■ **YOUR OBJECTIVE**:
Return the lines of the records unchanged, beginning with the line containing "The height and width of the screenshot is (701, 1398)." and continuing through the line containing "coordinates (245, 462).", with both of those lines included.

START RECORDS FOR THE TASK

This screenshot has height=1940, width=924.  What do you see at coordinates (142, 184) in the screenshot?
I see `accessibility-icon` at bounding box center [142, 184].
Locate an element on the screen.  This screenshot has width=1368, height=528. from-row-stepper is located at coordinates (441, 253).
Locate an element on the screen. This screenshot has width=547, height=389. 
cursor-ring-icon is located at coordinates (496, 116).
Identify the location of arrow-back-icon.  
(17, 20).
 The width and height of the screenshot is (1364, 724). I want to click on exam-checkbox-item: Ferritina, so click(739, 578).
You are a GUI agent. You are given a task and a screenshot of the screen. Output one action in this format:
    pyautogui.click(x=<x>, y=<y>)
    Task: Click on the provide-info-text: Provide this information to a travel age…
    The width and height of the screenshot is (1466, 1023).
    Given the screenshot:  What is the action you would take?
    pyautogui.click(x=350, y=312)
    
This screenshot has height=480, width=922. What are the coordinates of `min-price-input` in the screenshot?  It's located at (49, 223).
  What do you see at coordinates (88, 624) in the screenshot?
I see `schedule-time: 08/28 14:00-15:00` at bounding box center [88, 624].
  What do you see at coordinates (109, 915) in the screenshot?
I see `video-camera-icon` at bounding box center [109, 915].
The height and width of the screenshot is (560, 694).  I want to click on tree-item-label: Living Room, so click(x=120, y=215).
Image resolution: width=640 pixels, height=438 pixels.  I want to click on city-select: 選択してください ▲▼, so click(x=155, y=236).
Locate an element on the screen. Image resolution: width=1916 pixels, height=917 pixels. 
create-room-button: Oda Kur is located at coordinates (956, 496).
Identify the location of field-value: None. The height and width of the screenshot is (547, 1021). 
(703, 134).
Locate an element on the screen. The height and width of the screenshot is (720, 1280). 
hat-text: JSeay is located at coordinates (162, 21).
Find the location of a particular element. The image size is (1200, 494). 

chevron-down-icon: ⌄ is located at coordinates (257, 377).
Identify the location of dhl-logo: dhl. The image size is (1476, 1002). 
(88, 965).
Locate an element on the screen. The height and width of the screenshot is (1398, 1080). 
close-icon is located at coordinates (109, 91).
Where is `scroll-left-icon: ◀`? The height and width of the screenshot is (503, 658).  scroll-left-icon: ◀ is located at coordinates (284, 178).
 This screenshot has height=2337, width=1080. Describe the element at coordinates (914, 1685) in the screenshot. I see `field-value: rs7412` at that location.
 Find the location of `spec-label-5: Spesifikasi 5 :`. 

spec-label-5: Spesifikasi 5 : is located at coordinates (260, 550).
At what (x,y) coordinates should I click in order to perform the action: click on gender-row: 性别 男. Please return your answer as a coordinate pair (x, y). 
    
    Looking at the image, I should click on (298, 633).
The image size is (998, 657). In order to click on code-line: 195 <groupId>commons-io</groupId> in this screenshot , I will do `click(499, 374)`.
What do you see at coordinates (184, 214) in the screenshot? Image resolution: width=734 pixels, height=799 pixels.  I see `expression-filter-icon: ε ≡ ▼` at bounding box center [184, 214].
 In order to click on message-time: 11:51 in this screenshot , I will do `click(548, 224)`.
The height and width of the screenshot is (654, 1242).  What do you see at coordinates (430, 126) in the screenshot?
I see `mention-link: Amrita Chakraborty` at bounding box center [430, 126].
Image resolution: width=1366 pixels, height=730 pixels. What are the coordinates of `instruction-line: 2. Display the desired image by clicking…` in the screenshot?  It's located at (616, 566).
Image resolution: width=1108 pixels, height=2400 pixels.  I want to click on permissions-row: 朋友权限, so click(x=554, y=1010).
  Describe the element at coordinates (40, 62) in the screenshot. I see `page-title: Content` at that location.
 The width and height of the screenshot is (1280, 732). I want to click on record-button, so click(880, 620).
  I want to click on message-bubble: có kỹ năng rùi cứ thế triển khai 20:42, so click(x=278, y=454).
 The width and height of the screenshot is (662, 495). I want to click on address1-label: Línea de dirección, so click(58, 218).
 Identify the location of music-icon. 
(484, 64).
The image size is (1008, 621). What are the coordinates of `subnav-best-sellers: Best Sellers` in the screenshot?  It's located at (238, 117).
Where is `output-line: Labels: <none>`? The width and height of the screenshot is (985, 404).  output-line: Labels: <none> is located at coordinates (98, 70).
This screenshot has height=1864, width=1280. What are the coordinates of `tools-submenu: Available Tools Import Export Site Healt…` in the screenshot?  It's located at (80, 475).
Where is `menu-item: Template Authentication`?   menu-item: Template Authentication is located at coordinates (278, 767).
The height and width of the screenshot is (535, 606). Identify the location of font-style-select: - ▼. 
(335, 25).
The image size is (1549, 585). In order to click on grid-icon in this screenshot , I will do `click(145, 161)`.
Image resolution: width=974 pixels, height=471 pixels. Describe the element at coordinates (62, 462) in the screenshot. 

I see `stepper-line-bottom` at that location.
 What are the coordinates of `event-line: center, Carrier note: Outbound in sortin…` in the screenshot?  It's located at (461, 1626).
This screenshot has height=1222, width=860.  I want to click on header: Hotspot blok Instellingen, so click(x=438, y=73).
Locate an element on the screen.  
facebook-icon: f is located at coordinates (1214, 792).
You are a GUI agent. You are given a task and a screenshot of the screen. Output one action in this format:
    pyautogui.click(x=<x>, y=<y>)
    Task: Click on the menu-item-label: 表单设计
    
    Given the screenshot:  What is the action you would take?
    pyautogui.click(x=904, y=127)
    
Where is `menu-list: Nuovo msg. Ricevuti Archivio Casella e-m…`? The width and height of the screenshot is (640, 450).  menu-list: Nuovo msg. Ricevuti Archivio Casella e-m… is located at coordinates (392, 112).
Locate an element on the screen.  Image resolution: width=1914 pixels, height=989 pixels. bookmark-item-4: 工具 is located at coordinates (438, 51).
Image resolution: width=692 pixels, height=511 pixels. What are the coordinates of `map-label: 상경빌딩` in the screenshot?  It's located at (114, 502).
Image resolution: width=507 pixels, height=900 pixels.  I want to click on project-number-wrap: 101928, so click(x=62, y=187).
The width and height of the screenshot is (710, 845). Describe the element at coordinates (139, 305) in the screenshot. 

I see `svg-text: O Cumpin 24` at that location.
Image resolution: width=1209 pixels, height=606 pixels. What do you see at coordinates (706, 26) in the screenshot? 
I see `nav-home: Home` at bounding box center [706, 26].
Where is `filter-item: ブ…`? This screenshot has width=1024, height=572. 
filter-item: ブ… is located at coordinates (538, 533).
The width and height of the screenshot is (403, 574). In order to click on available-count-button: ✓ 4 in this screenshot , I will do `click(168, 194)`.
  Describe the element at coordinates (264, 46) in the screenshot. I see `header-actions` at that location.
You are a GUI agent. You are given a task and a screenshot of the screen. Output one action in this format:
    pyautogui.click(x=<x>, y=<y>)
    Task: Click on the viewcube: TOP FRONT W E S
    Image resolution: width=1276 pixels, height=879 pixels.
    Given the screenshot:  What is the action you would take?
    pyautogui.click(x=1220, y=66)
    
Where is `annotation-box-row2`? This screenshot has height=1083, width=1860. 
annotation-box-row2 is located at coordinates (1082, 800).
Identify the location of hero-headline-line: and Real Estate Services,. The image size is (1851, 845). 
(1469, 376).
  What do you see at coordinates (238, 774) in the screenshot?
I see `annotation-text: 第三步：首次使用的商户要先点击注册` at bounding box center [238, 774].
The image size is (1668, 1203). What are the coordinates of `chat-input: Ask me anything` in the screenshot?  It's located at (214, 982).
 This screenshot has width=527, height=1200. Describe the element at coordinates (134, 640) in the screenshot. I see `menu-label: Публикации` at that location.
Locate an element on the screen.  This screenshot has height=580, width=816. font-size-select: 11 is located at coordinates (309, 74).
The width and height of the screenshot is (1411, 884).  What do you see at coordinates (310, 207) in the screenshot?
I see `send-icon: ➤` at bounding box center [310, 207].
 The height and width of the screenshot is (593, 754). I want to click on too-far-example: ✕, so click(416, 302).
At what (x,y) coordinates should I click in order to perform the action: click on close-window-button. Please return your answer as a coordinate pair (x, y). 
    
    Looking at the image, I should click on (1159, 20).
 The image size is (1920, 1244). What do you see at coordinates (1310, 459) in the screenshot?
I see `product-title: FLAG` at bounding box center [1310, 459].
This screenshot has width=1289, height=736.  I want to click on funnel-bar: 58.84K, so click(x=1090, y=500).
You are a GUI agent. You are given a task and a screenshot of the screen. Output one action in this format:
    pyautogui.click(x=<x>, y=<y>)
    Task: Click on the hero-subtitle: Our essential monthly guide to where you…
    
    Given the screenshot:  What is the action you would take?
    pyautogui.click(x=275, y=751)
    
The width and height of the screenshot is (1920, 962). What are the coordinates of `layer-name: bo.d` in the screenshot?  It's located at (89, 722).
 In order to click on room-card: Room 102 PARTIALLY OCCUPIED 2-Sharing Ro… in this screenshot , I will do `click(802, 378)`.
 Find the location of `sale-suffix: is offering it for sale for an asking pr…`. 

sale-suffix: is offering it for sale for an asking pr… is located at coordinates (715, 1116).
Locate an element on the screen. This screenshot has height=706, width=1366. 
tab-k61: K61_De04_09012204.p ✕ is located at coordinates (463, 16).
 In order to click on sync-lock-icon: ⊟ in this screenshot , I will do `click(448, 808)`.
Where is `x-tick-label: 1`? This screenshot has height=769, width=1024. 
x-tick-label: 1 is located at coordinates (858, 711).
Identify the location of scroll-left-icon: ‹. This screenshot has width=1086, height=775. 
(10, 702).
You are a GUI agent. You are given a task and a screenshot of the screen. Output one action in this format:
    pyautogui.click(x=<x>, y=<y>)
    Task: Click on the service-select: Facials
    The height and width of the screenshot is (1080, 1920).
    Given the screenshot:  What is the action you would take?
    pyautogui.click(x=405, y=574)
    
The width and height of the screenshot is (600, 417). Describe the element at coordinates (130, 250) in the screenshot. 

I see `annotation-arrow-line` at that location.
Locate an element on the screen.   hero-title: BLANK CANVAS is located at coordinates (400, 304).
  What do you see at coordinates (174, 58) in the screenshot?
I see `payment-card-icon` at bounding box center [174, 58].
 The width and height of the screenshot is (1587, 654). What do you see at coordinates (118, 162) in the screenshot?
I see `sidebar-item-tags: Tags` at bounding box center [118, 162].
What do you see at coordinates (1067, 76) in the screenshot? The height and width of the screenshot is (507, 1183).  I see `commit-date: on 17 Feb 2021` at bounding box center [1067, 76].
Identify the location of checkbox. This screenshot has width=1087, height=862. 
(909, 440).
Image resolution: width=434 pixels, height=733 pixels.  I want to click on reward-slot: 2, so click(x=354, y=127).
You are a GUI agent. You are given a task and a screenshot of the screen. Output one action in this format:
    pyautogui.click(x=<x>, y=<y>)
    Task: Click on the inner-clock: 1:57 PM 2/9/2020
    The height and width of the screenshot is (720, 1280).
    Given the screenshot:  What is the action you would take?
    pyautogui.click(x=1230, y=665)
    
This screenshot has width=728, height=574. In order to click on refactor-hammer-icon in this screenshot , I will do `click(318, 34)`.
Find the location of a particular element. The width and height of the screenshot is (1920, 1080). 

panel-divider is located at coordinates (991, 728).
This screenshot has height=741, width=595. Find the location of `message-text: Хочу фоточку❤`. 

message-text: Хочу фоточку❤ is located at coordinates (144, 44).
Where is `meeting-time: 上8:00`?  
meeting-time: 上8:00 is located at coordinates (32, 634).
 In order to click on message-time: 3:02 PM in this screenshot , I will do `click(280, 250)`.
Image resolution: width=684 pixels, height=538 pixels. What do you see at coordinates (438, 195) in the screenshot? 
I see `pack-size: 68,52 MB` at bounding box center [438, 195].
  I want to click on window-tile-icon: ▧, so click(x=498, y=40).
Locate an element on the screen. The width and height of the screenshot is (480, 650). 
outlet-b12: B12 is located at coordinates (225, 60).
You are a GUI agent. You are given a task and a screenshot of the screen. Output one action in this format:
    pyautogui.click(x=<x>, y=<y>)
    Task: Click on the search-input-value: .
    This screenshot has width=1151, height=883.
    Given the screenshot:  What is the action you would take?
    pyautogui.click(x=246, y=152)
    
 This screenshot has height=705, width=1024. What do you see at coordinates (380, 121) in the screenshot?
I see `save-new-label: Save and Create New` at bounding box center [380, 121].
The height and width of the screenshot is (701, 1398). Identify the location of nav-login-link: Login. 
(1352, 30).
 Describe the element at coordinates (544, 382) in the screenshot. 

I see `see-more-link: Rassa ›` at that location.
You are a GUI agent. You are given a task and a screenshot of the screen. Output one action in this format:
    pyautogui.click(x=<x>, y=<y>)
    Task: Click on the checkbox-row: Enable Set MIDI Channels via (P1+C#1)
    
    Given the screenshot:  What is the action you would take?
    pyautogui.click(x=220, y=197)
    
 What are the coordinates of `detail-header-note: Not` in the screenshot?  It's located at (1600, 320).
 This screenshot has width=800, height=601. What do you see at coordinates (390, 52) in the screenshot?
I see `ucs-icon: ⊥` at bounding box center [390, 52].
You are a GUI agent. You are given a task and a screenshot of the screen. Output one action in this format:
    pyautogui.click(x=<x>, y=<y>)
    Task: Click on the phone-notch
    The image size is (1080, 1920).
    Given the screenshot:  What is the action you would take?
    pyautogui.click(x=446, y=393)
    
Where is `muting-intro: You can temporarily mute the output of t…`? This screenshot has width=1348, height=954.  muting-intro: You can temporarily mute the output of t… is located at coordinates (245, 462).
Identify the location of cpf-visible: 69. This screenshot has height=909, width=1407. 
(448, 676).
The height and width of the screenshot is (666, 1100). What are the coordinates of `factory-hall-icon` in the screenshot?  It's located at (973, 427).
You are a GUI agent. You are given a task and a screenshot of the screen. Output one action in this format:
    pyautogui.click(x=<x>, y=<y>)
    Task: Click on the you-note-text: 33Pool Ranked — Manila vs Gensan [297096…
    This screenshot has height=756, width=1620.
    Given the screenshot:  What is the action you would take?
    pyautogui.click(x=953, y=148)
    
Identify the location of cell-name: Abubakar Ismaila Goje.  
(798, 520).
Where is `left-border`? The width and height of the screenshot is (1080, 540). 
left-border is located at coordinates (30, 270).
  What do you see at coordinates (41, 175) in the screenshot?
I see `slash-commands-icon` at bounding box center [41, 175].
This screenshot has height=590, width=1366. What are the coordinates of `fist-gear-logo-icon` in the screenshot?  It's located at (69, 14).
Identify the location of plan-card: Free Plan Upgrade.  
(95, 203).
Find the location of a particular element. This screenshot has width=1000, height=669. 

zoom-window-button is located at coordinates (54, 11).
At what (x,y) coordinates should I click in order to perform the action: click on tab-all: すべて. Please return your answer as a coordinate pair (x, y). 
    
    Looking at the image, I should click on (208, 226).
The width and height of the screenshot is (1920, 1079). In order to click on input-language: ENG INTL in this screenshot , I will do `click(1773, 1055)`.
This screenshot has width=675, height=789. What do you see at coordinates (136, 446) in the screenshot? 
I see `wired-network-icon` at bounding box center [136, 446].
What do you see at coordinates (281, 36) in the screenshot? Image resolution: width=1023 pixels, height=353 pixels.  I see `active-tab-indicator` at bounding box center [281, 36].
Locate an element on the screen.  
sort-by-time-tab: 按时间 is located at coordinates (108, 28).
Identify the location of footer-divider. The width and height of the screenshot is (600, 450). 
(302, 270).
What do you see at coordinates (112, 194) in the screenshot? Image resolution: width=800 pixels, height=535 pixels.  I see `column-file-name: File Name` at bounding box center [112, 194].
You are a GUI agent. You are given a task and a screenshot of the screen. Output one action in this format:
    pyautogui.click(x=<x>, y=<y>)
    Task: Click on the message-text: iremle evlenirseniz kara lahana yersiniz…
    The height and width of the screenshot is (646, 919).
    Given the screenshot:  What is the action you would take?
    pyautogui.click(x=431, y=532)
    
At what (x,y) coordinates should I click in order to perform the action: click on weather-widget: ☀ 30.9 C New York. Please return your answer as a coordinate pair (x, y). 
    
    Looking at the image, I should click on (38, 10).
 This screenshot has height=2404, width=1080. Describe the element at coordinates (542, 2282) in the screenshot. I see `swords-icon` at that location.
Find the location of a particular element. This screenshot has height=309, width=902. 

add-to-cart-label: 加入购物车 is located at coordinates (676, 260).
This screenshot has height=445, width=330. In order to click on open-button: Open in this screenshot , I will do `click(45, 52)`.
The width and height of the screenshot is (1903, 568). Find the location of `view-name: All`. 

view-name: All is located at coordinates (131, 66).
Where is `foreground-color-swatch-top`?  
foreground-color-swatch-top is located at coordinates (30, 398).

END RECORDS FOR THE TASK

■ **TASK OUTPUT**:
The height and width of the screenshot is (701, 1398). Identify the location of nav-login-link: Login. 
(1352, 30).
 Describe the element at coordinates (544, 382) in the screenshot. 

I see `see-more-link: Rassa ›` at that location.
You are a GUI agent. You are given a task and a screenshot of the screen. Output one action in this format:
    pyautogui.click(x=<x>, y=<y>)
    Task: Click on the checkbox-row: Enable Set MIDI Channels via (P1+C#1)
    
    Given the screenshot:  What is the action you would take?
    pyautogui.click(x=220, y=197)
    
 What are the coordinates of `detail-header-note: Not` in the screenshot?  It's located at (1600, 320).
 This screenshot has width=800, height=601. What do you see at coordinates (390, 52) in the screenshot?
I see `ucs-icon: ⊥` at bounding box center [390, 52].
You are a GUI agent. You are given a task and a screenshot of the screen. Output one action in this format:
    pyautogui.click(x=<x>, y=<y>)
    Task: Click on the phone-notch
    The image size is (1080, 1920).
    Given the screenshot:  What is the action you would take?
    pyautogui.click(x=446, y=393)
    
Where is `muting-intro: You can temporarily mute the output of t…`? This screenshot has width=1348, height=954.  muting-intro: You can temporarily mute the output of t… is located at coordinates (245, 462).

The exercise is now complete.